German Responsibility For Those 43 Missing Mexican Students
Former employees from German gun company Heckler and Koch face charges in German court for illegal deals with Mexico. But were government officials complicit?

BERLIN — On Sept. 26, 2014, about 10,000 kilometers west of Germany, one of the most heinous crimes in memory was committed. Police in the Mexican university town of Ayotzinapa, in the southwestern state of Guerrero, shot dead six people, and kidnapped 43 others. Those 43 students remain missing to this day, and are widely believed to have been handed over to one of the Mexican drug cartels, and murdered.
At first glance, it may not be immediately clear how these events, which took place in a Latin American country ravaged by drug wars, are related to peacetime Germany.
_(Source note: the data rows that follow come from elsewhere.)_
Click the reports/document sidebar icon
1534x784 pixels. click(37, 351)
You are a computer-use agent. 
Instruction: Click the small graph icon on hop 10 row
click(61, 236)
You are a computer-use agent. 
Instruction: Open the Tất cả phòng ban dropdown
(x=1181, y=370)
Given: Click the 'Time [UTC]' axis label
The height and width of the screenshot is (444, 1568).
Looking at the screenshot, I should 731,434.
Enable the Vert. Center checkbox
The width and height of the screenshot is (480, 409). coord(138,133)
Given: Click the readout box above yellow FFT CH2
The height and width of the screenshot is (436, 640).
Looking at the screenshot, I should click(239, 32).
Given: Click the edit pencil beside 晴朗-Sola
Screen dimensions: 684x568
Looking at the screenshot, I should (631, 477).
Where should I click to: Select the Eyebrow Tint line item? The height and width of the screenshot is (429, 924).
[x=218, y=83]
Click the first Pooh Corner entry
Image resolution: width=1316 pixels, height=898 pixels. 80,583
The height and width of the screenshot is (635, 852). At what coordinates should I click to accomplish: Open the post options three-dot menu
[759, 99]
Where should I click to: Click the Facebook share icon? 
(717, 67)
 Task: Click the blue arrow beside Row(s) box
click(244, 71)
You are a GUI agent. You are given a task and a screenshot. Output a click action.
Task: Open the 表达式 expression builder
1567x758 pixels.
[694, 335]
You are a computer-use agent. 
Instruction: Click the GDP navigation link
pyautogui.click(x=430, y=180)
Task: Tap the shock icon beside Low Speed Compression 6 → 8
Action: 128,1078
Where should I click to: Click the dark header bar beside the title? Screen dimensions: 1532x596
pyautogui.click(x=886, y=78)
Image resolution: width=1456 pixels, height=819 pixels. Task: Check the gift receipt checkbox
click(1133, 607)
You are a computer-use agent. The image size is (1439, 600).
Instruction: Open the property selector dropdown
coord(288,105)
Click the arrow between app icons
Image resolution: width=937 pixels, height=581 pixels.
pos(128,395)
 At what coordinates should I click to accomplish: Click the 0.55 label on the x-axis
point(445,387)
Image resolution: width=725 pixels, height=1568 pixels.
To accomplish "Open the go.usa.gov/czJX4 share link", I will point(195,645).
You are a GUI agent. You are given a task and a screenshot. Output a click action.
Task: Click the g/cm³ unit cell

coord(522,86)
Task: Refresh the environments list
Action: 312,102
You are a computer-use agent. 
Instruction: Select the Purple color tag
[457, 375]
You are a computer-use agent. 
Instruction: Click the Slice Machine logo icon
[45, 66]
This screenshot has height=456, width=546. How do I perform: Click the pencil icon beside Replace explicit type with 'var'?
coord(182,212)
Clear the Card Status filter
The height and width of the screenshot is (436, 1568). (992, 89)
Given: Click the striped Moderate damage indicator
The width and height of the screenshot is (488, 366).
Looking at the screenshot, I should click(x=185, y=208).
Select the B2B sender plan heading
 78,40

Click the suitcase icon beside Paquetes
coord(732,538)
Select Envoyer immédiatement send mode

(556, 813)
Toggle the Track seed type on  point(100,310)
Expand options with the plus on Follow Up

But they are. The Mexican police in Ayotzinapa had used G36 rifles, which are manufactured by Heckler & Koch in Germany.
These arms, produced in the southern German town of Oberndorf am Neckar, should have never even been exported to Mexico in the first place. Although Heckler & Koch was permitted to supply rifles to Mexico since 2006, it was prohibited from selling them to areas most affected by that country's ongoing drug wars, where even police officers collude with the Mexican mob. Places such as Guerrero.
Since 2010, German investigators have probed arms deals that took place with Mexico between 2006 and 2009. Up until last October, the district attorney in Stuttgart led the investigation into six employees of Heckler & Koch for allegedly breaching German arms exporting laws. A court last month ruled that the case could proceed.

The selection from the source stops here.